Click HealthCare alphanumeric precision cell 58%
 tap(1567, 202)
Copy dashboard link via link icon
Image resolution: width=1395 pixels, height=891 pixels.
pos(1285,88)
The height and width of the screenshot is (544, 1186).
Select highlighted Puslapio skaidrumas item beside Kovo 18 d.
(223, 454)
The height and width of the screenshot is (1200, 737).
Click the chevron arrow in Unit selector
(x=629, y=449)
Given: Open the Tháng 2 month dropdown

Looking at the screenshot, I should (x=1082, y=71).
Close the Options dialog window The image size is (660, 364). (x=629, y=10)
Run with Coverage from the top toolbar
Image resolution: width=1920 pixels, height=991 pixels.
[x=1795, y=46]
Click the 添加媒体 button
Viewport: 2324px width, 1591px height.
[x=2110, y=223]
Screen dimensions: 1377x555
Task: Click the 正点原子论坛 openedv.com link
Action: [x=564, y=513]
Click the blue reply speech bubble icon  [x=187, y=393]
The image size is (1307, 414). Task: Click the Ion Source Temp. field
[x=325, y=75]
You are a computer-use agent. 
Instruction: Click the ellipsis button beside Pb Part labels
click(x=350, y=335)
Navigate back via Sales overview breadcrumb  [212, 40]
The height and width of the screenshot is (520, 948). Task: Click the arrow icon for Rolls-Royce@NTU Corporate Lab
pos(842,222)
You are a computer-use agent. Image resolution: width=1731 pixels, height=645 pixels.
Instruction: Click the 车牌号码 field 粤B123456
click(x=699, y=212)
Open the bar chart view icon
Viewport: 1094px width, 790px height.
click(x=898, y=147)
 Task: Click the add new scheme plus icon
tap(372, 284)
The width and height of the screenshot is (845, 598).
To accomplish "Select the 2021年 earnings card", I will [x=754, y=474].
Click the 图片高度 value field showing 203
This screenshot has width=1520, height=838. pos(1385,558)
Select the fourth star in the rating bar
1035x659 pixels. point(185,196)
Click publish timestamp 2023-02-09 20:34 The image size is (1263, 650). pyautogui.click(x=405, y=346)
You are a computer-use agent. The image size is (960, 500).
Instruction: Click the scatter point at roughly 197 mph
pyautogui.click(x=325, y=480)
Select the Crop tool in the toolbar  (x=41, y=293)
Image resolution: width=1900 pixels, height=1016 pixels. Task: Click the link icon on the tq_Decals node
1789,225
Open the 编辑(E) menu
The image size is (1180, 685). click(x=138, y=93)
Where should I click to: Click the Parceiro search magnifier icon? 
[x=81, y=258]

^^^^^^^^

■ YOUR INSTRUCTIONS ■
Copy the data from the line with "Open the 编辑(E) menu" through the last line, swapping "magnifier" for "magnifying glass" and changing nothing else.

■ FULL SOLUTION ■
Open the 编辑(E) menu
The image size is (1180, 685). click(x=138, y=93)
Where should I click to: Click the Parceiro search magnifying glass icon? 
[x=81, y=258]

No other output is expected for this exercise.